I have always been an impatient person.
I am objective oriented and have always been able to see
what is there at the end of the line.
However, that precious foresight which I have becomes my
poison.
Being able to see the end made life boring, made me feel
like I am just waiting for time to pass, and there is no purpose in life since
I have already anticipated the endpoint scenarios.
Little did I realize how wrong I was to neglect the process.
I thought that process is pointless and the result is everything. But I had not
realize that it is the process which makes me who I am – life is about getting
there, wherever “there” is isn’t the point.
I once said that “You will learn patience when you learn to
qualify the rewards at the end of the line.”

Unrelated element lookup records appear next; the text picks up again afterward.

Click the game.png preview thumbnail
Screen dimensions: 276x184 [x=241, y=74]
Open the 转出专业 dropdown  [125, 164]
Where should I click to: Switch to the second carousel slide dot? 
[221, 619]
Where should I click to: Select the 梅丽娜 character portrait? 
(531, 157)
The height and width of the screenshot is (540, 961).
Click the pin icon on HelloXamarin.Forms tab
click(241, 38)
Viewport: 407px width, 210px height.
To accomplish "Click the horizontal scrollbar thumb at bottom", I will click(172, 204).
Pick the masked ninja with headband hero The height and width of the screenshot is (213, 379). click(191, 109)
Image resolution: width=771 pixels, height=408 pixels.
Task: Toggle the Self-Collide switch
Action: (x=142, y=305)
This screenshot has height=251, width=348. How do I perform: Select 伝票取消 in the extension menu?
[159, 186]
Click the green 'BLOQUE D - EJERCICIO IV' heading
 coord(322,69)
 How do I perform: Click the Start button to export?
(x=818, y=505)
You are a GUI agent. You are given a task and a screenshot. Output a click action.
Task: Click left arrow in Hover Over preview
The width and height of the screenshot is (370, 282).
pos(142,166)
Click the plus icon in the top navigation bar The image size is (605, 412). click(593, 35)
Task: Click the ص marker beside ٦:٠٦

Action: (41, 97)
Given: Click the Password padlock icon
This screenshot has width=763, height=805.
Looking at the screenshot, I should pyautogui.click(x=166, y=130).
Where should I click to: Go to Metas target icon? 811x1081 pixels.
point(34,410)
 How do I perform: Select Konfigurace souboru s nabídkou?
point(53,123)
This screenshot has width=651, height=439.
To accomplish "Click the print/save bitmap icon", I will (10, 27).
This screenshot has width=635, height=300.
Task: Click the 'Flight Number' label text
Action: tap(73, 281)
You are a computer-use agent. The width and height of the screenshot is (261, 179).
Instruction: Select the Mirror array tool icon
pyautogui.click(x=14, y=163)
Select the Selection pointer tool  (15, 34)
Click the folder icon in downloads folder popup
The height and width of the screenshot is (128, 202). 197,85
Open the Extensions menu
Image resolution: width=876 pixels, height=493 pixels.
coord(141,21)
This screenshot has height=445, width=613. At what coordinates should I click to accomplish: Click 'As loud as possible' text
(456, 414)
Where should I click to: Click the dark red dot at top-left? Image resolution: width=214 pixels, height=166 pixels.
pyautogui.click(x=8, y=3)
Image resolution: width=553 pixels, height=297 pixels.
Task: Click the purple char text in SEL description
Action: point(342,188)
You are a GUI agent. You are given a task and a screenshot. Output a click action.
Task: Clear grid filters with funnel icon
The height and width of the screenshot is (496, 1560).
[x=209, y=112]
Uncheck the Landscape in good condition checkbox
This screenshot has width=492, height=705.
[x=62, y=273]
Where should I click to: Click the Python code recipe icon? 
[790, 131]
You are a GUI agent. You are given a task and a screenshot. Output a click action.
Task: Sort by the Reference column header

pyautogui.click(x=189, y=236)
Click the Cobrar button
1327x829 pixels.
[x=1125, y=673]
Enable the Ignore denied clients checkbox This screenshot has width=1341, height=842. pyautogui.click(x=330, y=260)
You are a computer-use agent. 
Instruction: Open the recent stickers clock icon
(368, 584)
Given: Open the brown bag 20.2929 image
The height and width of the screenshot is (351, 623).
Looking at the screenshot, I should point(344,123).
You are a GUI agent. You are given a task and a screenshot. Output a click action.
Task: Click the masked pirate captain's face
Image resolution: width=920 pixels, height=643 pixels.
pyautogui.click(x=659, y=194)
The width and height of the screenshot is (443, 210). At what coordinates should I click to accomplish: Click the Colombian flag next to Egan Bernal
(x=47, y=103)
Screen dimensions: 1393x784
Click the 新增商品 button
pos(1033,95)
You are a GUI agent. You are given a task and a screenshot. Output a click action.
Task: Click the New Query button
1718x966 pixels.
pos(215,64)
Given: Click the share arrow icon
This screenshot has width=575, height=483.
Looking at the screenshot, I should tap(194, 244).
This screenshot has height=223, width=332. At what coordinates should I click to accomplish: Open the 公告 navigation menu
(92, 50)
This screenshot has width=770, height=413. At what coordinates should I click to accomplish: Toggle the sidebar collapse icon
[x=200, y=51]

But that is not the whole part - patience is really about perseverance in spending the
effort to reach that end.
I have always been trying to take shortcuts in life, and my
very intelligence has enabled that. But sometimes there are no shortcuts, most
relevant example is love. You have to take one step at a time to get closer
and learn about each other.
If the other person is not ready, keep up the effort to make
sure that when she is ready, you are there.
She needs time to close her previous wound, and she needs
time to grow on you.
I used to think that “it’s either we will be together or we
will not, might as well just dive straight in”. This cannot be more wrong. And
this is precisely the mistake I have made in my previous relationship, and
wasted 3.5 years of our time.
Everything comes to him who hustles while he waits.
This means that in whatever you do, you have to put your best foot forward and have the patience to see it through the end. Things that you want will then come to you naturally.